"Ha desinfectantes para limpar as canalizações. Mas para a imundície destas almas não existe desinfectante moral."
Jean Seul de Méluret (Fernando Pessoa) . Os Senhores Proxenetas
Não frequento redes sociais para lém dos blogs e do Youtube, mas chega-me de fonte fidedigna a informação que a deliciosa crónica que João Pedro George publicou a semana passada no Observador foi agredida loucamente pelos indignados deste país (somos um país de pessoas indignadas).
Eu também estou indignado claro, na inescapável medida em que sou tão português como a generalidade dos portugueses, mas, comparativamente, a minha indignação está de pernas para o ar. Eu estou indignado porque as pessoas que não encontraram, no texto luminoso, profundamente literário e de grande seriedade jornalística de João Pedro George, mais que razões para se sentirem ofendidas, não deviam ser possuidoras de megafones mediáticos que propaguem a sua mais profunda ignorância de tudo, a sua mais assustadora cultura do zero.
Hoje, em Portugal, não podemos dizer certas coisas do romancista a, b ou c porque parece que os romancistas são uns monstros sagrados intocáveis porque escrevem romances. Não há nada de especial numa pessoas que escreve romances. Para se ser especial a escrever romances é preciso escrevê-los com excelência técnica e criativa. E saber defendê-los perante a crítica. Neste sentido, será porventura útil conseguir articular sobre aquilo que se escreve. O texto de JPG tenta apenasmente demonstrar - e depois ridicularizar - a leviendade com que os autores portugueses articulam o seu trabalho. Qual é o mal disto? Nenhum e pelo contrário: isto é bastante higiénico.
Mas ainda que não fosse de utilidade óbvia, pertinência clara e salubridade invulgar, o divertidíssimo texto de JPG continuaria a ser divertido e continuaria a ser virtuoso. É talvez útil regressar atrás, no espaço-tempo da literatura portuguesa, para percebermos que a vitalidade criativa advém de uma fundamental atitude de manifesto, de ruptura, de violência sintática e semântica sobre um determinado status quo. Vou só dar dois exemplos: a Geração de 70 e a geração do Orpheu. A quem seria hoje permitido, sem o esmagamento da indignação, escrever algo como "As Farpas"? E como poderia José de Almada Negreiros, o grande, redigir algo parecido com o "Manifesto Anti-Dantas" se já existisse na altura um mecanismo de censura grupal e conformismo social como o Facebook? E que aconteceria a Fernando Pessoa depois de redigir pérolas modernistas altamente agressivas e até insultuosas como o "Ultimatum" ou o "Aviso Por Causa Da Moral"? Seria literalmente passado a ferro por esta gente grotesca, espécie de rebanho de beatas aflitas, histericamente acometidas de um impulso fascista que só se percebe no entendimento da sua própria miséria moral e cultural.
Felizmente, há ainda, mesmo que residuais, espaços de liberdade neste país.

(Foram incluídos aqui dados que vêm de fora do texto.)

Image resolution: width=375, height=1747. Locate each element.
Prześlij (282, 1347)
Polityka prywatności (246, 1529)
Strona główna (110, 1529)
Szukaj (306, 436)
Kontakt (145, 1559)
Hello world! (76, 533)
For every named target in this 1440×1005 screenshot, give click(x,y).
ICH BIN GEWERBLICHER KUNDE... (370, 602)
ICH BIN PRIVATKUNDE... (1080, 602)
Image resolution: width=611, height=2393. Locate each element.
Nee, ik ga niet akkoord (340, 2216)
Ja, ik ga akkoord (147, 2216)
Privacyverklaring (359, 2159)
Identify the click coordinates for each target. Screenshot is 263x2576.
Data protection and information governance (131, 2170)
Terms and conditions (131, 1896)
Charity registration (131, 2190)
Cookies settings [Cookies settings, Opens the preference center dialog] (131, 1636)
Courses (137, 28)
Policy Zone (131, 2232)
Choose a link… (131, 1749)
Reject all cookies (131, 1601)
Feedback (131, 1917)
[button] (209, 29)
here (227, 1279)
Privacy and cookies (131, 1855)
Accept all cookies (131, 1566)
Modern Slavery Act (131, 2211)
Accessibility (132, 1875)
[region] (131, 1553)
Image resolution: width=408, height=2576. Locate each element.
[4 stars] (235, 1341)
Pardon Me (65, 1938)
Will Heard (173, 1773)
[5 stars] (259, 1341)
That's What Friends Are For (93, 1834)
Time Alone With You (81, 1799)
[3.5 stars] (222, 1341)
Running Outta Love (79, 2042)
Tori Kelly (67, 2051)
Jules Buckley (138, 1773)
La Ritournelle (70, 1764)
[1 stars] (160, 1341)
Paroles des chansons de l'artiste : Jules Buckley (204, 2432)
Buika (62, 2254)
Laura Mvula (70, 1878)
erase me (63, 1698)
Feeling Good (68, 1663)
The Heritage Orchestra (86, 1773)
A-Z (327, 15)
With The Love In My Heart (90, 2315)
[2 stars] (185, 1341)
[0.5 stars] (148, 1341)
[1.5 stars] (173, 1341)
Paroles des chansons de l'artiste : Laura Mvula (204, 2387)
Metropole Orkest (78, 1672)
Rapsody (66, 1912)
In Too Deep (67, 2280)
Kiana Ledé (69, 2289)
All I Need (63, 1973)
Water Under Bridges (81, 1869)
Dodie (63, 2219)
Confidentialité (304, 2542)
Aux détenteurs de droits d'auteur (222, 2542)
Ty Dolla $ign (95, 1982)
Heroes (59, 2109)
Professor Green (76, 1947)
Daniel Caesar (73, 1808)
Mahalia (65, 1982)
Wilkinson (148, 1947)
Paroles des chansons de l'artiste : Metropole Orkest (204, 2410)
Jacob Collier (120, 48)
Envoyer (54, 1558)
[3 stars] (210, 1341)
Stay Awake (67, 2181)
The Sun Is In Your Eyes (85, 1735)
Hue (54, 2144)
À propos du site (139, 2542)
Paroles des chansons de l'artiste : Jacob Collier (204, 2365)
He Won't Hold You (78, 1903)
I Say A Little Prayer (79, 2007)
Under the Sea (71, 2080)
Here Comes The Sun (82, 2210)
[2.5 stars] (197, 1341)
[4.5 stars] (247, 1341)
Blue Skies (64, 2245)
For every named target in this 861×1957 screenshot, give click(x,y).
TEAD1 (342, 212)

E gente inteligente e desassombrada e corajosa que diz o que tem a dizer sem medos nem complexos. Gente como João Pedro George. Quanto aos outros - os censores de zuckerberg, os alienados do bem e do mal, os empertigados da escolástica do costume, os moralistas de algibeira - podem ir bardamerda. Não são eles que fazem História. Não são eles que elevam os povos e as culturas. Não são eles que levantam a civilização. Não são eles que inventam a reinventam a arte.
E uma última nota: só um boi cego-surdo é que não repara que as afirmações de Lobo Antunes sobre a sua obra são invariavelmente ridículas e vazias de conteúdo. E não é de agora. O senhor não diz nem nunca disse nada de jeito. As entrevistas que lhe fazem são sobretudo momentos de glorificação do autor. Mas jamais um momento de esclarecimento para o leitor. Ou de profundidade para o crítico.